──────── Exercise material ────────
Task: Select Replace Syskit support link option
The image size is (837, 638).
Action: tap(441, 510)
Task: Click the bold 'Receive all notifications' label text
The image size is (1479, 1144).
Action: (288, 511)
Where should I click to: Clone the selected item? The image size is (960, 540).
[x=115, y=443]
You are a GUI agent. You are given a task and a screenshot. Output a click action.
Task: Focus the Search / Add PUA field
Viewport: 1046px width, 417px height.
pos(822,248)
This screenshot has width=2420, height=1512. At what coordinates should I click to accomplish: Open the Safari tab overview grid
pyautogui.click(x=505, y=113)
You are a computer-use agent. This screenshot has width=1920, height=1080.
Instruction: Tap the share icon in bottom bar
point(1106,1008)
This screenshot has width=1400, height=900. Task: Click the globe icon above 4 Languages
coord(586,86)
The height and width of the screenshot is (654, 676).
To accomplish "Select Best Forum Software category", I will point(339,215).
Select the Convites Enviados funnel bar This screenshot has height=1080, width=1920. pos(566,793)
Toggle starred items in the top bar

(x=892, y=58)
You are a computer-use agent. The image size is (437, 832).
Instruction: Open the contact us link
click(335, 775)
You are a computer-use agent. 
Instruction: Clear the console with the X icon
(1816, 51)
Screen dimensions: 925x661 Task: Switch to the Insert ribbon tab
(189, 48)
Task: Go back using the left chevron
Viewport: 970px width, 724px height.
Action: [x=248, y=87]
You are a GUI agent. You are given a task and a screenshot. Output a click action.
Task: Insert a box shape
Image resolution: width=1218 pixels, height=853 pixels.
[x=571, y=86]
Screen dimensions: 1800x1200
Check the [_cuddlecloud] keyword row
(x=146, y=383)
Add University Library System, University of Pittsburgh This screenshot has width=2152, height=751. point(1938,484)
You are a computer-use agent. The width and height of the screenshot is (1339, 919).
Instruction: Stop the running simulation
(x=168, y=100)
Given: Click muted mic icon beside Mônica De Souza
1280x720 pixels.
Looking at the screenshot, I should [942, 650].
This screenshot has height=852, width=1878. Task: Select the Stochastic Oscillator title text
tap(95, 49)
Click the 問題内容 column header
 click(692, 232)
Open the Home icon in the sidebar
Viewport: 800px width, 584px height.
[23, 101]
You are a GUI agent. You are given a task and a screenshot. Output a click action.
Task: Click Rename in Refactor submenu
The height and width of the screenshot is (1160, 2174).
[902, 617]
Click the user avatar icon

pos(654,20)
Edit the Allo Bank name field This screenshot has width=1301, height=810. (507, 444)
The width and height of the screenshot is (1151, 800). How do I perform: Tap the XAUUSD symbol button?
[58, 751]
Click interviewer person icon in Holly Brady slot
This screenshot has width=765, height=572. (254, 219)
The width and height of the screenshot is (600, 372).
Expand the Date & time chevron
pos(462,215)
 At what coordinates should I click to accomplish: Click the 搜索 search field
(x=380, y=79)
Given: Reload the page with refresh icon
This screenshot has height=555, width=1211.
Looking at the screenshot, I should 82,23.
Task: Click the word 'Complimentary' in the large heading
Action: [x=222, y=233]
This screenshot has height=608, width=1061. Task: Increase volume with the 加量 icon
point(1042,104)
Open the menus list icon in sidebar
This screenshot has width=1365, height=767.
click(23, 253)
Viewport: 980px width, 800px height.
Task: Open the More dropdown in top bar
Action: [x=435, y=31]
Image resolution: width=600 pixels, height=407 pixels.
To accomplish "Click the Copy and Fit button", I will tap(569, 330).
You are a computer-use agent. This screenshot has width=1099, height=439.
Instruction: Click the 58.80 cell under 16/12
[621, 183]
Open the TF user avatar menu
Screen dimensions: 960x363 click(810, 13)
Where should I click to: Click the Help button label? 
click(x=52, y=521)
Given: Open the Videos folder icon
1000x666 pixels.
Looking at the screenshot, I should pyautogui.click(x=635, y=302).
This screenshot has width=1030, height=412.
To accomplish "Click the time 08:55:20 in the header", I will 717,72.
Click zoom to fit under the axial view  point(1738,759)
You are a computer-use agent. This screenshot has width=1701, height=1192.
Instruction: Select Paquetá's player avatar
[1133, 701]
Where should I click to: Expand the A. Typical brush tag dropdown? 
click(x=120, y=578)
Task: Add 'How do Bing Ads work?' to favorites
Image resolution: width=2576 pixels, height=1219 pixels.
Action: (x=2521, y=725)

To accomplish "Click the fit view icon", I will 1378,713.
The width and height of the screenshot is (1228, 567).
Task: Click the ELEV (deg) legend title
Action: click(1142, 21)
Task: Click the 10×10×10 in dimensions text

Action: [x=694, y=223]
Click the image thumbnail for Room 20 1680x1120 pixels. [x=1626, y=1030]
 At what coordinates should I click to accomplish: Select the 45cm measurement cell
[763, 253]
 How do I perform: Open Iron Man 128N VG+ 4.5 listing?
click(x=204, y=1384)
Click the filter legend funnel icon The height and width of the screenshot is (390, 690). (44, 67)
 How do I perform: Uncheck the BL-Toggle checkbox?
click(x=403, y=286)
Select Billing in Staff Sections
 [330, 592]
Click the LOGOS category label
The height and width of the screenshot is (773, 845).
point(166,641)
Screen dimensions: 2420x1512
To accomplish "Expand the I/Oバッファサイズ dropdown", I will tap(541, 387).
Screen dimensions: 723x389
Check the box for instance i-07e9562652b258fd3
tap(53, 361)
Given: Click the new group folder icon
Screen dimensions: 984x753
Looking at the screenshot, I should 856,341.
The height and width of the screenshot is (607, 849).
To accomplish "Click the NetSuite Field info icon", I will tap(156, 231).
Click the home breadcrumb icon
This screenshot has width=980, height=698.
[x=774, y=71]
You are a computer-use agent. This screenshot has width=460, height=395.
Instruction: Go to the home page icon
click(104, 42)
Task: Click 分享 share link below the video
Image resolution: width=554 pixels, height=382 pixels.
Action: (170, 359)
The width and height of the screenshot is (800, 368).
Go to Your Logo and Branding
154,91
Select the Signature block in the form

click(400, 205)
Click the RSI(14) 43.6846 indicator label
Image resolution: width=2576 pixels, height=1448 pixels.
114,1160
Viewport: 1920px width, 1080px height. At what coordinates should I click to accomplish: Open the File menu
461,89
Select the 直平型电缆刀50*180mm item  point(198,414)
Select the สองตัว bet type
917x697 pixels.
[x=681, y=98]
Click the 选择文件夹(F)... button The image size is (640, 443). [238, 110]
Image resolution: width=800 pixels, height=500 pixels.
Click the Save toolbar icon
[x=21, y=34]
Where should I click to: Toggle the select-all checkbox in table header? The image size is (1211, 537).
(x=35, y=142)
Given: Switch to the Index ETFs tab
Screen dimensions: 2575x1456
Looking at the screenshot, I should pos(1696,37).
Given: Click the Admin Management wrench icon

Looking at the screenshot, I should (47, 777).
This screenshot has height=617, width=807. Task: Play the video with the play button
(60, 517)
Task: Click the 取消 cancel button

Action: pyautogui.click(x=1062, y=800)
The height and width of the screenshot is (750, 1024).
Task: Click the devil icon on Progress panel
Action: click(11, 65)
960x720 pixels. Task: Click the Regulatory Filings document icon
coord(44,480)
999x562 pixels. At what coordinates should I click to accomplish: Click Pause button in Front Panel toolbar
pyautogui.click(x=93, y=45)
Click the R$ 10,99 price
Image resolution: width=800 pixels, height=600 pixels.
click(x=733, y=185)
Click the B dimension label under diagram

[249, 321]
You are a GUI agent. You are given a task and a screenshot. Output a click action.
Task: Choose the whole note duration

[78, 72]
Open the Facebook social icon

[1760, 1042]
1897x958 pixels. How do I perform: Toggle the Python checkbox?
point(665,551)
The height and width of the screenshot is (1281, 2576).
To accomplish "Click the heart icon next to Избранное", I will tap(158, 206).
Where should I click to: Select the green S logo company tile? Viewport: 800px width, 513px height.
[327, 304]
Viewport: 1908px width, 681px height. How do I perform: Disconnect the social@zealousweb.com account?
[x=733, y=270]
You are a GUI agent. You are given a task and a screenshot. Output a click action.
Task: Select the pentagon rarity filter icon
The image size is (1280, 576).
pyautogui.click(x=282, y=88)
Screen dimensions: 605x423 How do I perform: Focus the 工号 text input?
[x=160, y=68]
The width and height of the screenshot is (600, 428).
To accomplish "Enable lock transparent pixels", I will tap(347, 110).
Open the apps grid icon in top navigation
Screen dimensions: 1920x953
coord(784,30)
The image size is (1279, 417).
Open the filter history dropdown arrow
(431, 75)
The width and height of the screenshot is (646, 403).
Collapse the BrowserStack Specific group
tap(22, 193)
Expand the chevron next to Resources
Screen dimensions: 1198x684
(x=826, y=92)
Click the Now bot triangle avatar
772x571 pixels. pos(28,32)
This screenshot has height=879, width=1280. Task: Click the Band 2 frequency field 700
────────
*Given instruction*: Write out everything from the line containing "Where should I click to: Clone" down to the line containing "pos(822,248)", switching "Search" to "Find" and keeping all else unchanged. Give only those lines.

*Complete output*:
Where should I click to: Clone the selected item? The image size is (960, 540).
[x=115, y=443]
You are a GUI agent. You are given a task and a screenshot. Output a click action.
Task: Focus the Find / Add PUA field
Viewport: 1046px width, 417px height.
pos(822,248)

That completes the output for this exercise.